* _Exercise tasks_:
1: Answer these questions using the forum thread about the crankshaft sensor signal:
(a) What is the square output of the Schmidt trigger used to calculate?
(b) Where will the square wave and the sine wave be sent?
(c) What part should be placed in parallel with the integrating capacitor?
2: From the forum thread about the crankshaft sensor signal, print the part that starts at the words "I will send" and ends after "the Schmidt trigger.".

[Selected passage — start]

So, i have a Schmidt trigger circuit that outputs a square signal, from the crankshaft sensor.
I use that to calculate the rpm.
Can someone point me in the right direction on how to proceed with this, and what type of circuit do i need?
"Logarithm amplifier" + "DC restorer"? What are you trying to measure? If you are interested just in the frequency of the signal, there are very simple circuits you can use.
I want to use the sine wave just for displaying purposes.
I will send both signals,the square wave and the sine wave, to a CAN transceiver, then i will display them on a PC.
Anything wrong with just clipping the signal with a zener diode? Two components, a resistor and the zener. If your sensor has enough output impedance you can even eliminate the resistor.
I would like the sine wave to be "unclipped".
The sine wave is just for demonstration purposes.
Why you need sine in the end? Why don't you tell what you are going to do with that "normalized" 0-3V sine? If you are interested only in frequency, then you don't need sine and simple zerocrossing detector is sane solution here. Otherwise you need automatic gain/attenuation control. Shifting is easy, internet search keywords "dc offset shift opamp"
Well, i get the frequency from the square wave output of the Schmidt trigger.
So, the sine wave is just to show, over CAN bus, what an inductive crankshaft sensor outputs.
This looks like an inductive pickup, so the output voltage is proportional to the rate of change of magnetic flux, which is proportional to speed. So if you use an OPAMP integrator, you will get a sine wave of constant level regardless of speed. You can set the output amplitude by setting the time constant of the integrator. You will need a feedback resistor in parallel with the integrating capacitor, to stop the integrator saturating when the engine stops. The time constant Rf*Cf should be about 50s time the integrator time constant Rin*Cf.
You can then offset the output by applying a fixed current to the inverting input of the integrator OPAMP. The value of Rf, together with the input current, sets the output bias voltage.
I will try to research what you propose, @nfmax.
Thanks everyone, for the input.

[Selected passage — finish]
[Data section — start]

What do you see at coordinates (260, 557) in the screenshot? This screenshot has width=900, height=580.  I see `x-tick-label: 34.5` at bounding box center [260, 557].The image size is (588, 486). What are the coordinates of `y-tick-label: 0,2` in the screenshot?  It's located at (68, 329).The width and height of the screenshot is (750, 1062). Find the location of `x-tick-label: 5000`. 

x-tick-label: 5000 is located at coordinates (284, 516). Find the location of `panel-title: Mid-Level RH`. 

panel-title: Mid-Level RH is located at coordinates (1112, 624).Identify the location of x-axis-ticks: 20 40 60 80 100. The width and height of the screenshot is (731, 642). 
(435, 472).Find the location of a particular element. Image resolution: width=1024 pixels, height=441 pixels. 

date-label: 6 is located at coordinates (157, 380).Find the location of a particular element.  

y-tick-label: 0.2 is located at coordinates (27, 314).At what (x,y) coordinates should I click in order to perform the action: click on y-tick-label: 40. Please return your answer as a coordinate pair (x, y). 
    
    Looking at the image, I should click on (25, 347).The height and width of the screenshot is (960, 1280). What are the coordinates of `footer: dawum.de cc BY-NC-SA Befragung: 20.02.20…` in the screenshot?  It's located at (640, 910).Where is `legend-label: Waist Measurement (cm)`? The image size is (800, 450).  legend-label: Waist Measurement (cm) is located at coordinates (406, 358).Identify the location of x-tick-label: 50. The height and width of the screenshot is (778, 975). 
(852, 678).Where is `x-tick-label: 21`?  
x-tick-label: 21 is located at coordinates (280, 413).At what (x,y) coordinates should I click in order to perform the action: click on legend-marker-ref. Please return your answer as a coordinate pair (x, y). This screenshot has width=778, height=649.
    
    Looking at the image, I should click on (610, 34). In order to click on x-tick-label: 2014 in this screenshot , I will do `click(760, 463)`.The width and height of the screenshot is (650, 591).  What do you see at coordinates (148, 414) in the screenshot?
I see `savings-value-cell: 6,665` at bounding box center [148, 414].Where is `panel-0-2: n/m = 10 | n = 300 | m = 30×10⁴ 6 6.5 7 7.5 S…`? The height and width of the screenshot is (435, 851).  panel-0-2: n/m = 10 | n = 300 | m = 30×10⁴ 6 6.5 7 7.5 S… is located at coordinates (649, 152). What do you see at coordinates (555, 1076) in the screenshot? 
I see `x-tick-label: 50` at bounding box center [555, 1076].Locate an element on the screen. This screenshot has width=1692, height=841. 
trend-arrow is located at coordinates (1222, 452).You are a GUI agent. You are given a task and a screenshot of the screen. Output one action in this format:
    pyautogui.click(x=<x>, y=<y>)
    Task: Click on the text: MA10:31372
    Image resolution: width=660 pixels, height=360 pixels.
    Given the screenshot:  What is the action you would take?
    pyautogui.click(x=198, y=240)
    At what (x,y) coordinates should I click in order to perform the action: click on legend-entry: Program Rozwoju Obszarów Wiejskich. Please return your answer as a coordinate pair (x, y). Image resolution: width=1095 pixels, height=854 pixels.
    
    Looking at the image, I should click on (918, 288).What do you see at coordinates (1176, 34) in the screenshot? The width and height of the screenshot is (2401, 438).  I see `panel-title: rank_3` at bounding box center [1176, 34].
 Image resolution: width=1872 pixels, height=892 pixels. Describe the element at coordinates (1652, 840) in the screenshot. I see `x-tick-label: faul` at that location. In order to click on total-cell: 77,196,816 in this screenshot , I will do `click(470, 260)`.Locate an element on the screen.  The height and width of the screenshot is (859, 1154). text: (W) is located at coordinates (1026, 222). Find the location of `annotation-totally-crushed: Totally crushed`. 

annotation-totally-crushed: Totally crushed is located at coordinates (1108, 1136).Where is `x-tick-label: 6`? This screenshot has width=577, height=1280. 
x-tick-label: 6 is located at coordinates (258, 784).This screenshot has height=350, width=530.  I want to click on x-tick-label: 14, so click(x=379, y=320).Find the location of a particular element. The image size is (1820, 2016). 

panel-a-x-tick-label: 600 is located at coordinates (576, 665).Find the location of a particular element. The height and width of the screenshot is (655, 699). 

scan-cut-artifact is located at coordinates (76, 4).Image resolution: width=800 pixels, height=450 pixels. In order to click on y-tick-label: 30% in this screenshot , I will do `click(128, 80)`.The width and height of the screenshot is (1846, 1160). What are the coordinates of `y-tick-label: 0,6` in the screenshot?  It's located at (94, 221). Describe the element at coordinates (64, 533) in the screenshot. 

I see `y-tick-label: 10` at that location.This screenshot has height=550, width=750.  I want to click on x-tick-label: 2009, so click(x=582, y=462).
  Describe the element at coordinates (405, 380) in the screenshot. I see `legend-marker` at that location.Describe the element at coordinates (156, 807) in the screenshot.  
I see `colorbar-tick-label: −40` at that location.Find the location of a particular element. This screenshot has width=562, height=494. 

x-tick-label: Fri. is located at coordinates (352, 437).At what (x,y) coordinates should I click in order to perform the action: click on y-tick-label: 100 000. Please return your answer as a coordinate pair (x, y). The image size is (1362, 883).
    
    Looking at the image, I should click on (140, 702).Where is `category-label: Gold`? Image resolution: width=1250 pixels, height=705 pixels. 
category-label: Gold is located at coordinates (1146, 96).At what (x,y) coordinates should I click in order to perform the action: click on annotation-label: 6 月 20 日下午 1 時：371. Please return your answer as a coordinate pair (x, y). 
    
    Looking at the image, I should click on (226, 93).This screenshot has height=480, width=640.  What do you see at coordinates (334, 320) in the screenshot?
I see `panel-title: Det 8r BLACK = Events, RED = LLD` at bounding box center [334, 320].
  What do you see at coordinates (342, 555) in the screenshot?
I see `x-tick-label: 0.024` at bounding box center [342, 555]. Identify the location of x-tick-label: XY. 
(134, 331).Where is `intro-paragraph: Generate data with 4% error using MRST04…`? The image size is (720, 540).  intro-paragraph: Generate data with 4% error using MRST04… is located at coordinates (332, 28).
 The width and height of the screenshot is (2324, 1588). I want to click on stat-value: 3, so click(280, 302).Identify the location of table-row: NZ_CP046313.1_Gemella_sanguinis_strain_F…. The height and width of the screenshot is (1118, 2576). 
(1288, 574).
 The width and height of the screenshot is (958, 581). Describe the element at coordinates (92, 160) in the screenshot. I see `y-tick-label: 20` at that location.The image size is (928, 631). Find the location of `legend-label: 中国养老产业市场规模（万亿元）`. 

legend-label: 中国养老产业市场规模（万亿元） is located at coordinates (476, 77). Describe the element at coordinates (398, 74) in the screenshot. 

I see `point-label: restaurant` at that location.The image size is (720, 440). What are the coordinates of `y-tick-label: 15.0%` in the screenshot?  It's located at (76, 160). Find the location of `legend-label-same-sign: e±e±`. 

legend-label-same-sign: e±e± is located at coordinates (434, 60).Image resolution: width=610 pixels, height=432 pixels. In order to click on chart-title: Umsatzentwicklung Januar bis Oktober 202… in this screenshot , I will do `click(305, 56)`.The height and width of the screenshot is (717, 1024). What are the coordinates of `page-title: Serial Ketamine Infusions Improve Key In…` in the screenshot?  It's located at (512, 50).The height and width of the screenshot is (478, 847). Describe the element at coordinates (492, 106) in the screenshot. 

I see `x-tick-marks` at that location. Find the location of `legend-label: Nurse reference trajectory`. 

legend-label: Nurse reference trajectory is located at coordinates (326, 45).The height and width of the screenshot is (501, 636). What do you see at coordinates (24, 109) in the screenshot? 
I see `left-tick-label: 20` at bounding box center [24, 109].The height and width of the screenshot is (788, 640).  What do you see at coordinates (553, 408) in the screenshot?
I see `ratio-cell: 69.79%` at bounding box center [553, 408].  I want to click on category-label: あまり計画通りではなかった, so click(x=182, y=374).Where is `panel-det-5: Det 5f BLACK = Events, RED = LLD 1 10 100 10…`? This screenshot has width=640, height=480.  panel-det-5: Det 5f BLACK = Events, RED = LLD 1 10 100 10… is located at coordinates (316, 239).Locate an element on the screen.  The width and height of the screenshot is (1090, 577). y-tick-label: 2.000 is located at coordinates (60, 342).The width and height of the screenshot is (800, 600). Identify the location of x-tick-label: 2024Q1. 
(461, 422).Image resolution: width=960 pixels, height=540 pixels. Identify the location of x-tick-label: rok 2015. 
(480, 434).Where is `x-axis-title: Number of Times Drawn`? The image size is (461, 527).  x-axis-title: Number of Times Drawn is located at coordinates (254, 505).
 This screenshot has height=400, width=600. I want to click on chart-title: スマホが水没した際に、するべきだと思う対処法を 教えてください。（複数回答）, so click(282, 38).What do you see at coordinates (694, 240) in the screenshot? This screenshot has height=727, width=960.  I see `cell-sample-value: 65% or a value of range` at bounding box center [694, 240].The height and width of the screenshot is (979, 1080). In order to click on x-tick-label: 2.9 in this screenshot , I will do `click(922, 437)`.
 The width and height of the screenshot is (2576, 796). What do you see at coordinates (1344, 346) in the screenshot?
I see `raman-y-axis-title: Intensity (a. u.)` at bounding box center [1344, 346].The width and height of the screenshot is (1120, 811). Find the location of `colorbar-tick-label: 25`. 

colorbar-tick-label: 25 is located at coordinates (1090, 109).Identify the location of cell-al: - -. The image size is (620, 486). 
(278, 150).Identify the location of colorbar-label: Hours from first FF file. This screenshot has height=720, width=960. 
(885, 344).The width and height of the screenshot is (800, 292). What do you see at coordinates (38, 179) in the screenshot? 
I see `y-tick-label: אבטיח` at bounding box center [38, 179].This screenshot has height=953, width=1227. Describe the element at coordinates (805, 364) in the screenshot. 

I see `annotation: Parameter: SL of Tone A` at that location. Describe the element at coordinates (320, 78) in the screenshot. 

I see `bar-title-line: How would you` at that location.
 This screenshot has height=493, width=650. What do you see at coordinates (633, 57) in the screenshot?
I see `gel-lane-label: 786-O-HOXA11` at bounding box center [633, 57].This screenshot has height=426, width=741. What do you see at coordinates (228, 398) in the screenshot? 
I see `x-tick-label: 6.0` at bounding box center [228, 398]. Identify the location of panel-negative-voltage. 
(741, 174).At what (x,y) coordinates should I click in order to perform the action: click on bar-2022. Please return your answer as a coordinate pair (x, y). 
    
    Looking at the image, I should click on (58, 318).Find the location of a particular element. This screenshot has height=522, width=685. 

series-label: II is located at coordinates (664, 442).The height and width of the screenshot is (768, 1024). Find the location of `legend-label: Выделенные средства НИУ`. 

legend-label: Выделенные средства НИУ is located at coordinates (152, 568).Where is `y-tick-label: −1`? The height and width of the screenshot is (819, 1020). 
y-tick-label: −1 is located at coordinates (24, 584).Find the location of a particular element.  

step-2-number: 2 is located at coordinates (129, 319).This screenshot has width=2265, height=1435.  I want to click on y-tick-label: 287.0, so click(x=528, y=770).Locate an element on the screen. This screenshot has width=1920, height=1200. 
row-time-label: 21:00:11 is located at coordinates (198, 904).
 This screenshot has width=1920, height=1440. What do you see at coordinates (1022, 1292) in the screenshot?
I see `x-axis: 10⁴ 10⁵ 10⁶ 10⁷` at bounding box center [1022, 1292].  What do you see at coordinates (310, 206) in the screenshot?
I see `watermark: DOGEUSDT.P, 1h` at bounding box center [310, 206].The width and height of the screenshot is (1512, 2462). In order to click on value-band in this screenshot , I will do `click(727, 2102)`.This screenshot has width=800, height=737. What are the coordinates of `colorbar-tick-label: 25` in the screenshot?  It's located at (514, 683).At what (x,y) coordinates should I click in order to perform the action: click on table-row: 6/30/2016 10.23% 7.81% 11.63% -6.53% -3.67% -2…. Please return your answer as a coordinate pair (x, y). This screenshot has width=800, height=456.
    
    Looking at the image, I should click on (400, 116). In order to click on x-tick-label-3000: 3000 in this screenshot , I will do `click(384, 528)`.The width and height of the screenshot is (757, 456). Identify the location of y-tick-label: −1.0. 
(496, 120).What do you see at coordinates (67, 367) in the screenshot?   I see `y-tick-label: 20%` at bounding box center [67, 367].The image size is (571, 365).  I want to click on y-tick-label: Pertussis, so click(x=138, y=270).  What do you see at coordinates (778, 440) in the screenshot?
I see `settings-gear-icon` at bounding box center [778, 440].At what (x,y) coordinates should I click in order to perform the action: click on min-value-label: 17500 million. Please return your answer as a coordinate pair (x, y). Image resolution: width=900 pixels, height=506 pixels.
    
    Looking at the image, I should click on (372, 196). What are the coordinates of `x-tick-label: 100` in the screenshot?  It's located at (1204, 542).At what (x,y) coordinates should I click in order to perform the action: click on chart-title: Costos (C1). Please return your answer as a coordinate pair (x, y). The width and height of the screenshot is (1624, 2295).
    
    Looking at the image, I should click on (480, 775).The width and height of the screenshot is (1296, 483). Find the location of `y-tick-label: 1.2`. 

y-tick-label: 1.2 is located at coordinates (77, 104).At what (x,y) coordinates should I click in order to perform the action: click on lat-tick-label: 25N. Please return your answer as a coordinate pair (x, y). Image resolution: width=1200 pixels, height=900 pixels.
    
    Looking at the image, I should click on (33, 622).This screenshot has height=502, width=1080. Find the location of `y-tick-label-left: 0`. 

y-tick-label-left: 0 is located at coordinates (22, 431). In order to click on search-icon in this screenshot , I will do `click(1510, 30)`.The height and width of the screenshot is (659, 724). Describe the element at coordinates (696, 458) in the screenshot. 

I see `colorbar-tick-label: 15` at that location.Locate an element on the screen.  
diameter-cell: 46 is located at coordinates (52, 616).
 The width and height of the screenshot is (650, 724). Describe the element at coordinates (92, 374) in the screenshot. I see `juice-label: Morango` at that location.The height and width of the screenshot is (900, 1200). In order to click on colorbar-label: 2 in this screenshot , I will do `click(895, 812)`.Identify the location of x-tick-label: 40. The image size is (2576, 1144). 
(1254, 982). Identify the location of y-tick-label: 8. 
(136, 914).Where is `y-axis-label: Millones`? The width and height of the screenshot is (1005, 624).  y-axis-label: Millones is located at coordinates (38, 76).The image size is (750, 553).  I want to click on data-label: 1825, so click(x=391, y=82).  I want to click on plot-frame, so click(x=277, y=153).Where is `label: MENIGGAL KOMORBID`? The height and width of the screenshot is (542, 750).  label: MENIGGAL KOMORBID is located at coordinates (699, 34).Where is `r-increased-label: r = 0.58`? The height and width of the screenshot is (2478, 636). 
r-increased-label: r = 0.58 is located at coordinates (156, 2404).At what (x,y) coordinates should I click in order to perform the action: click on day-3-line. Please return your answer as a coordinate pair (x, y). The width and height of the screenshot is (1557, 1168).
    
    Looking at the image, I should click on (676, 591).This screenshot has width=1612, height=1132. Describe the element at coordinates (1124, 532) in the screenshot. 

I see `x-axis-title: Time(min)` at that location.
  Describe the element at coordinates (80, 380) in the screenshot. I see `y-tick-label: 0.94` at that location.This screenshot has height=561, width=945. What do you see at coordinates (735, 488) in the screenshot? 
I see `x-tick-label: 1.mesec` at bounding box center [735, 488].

[Data section — finish]

* _Exercise solutions_:
1:
(a) The rpm.
(b) To a CAN transceiver, and then they will be shown on a PC.
(c) A feedback resistor.

2:
I will send both signals,the square wave and the sine wave, to a CAN transceiver, then i will display them on a PC.
Anything wrong with just clipping the signal with a zener diode? Two components, a resistor and the zener. If your sensor has enough output impedance you can even eliminate the resistor.
I would like the sine wave to be "unclipped".
The sine wave is just for demonstration purposes.
Why you need sine in the end? Why don't you tell what you are going to do with that "normalized" 0-3V sine? If you are interested only in frequency, then you don't need sine and simple zerocrossing detector is sane solution here. Otherwise you need automatic gain/attenuation control. Shifting is easy, internet search keywords "dc offset shift opamp"
Well, i get the frequency from the square wave output of the Schmidt trigger.